Modernism and Its Mysterious Transmissions
Course Description:
This course explores how modernist authors, artists and scientists attempted to make sense of new communicative possibilities offered by radio, telephones and television as well as séances, spiritual mediums and telepathic intimacy. We will ask how varying disciplines—psychoanalysis and literature, science and spiritualism—allowed individuals to reconceptualize the definitions of the self in contrast to the Other. In texts such as George Du Maurier’s Trilby, Oscar Wilde’s Teleny, Bram Stoker’s Dracula and Henry James’ essays and short stories, characters cross sexual, racial and national divides using telepathic powers and technological media, suggesting that the boundaries between these realms are both dangerously and thrillingly permeable.
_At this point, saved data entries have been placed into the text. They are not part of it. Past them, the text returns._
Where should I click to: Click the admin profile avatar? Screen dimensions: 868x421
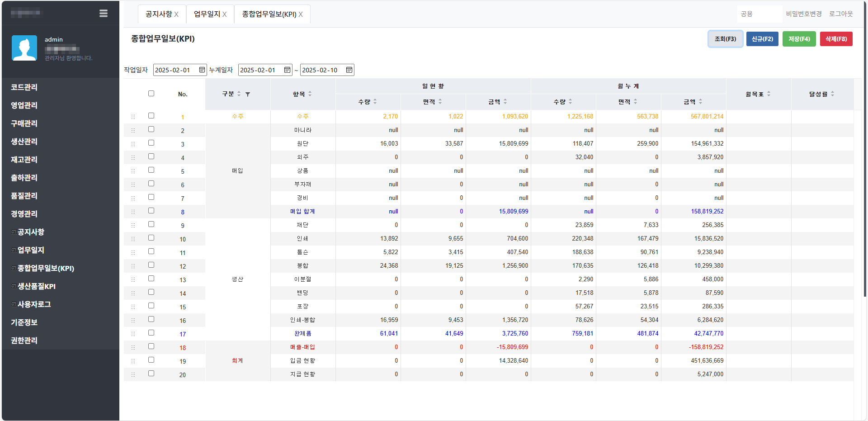[24, 48]
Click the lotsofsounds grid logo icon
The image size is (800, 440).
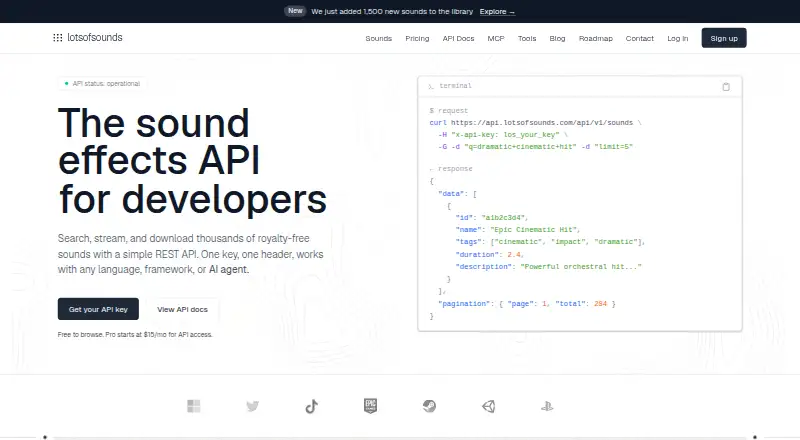coord(58,38)
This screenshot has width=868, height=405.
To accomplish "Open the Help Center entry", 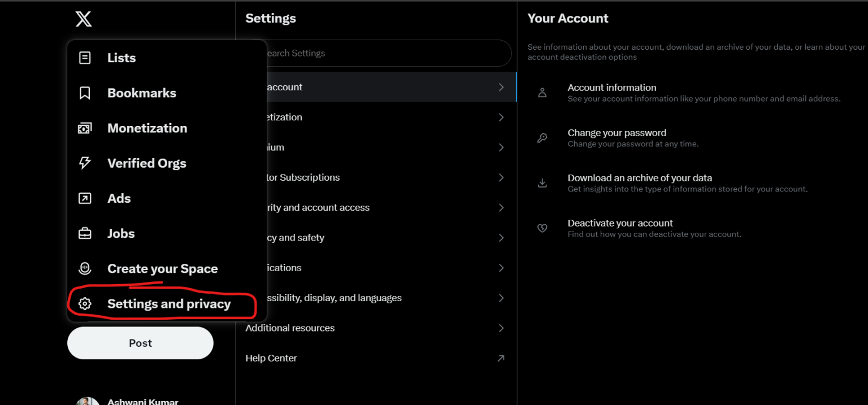I will [x=271, y=358].
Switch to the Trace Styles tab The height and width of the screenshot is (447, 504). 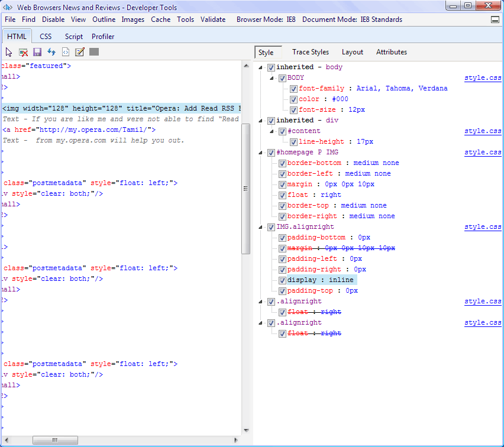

In addition to these literary texts, we will also read reports from the “Society for Psychical Research,” Freud’s short essays on telepathy, H.D.’s meditations on “mysterious transmissions,” and André Bretón’s “Second Manifesto on Surrealism” exploring the exquisite corpse as a collective pooling of “unconsciousness.” Finally, throughout the semester, we will compare our readings to critical examinations of spirit photography, advertisements and surrealist films. Students will be required to produce one project in which they imagine life without a particular medium of communication and one essay in which they compare a technological medium of communication to a fantastic experience of (supposedly) impossible transmission.